Dominica competed at the 2014 Winter Olympics in Sochi, Russia from 7 to 23 February 2014, in its Winter Olympics debut. The nation was represented by two cross-country skiers.

Competitors

Cross-country skiing 

In November 2012, the International Olympic Committee asked Dominica if it had athletes to compete in the 2014 Winter Olympics. In response, Angelica and Gary di Silvestri created the Dominica Ski Federation and qualified for the games. Angelica was born and raised in Italy and Gary was from the United States. Neither had cross-country skied before the age of 30.

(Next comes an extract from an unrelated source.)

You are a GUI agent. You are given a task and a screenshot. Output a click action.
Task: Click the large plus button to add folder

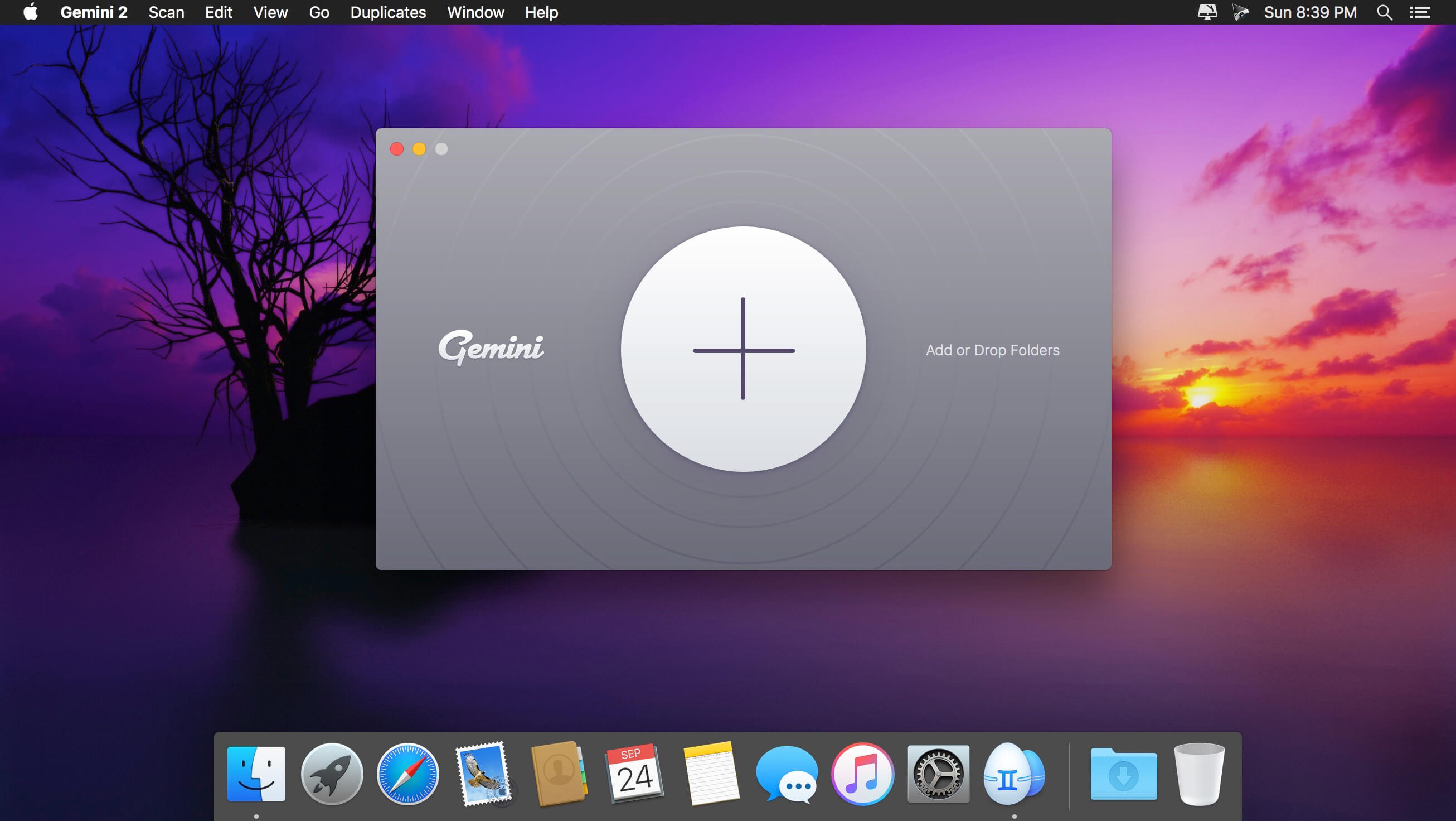[x=744, y=349]
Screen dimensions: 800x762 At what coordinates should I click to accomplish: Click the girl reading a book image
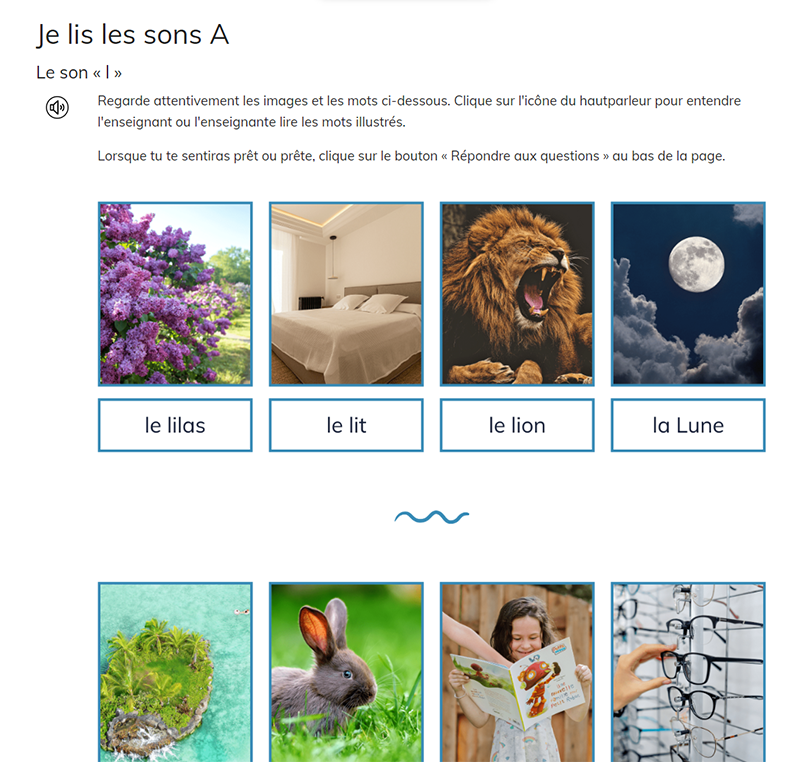[x=517, y=672]
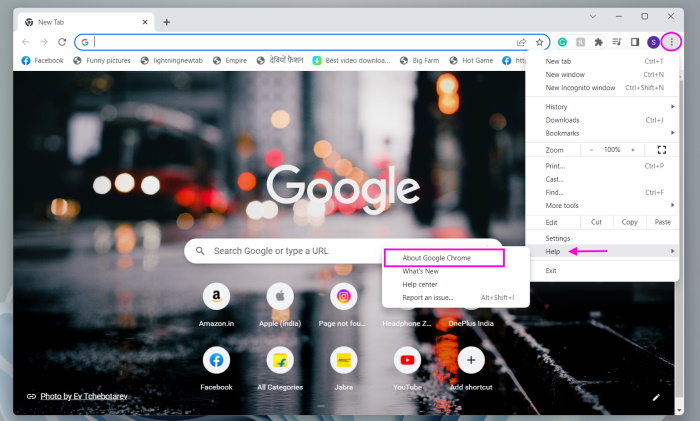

Neither skier completed their event in Sochi. Angelica did not start her race after an injury during training. Had Angelica competed in her race, she would have become the oldest woman to compete in a cross-country skiing race at the Winter Olympics, surpassing Norway's Hilde Gjermundshaug Pedersen, who competed as a 41-year-old at the 2006 Winter Olympics in Turin. Gary did not finish due to illness.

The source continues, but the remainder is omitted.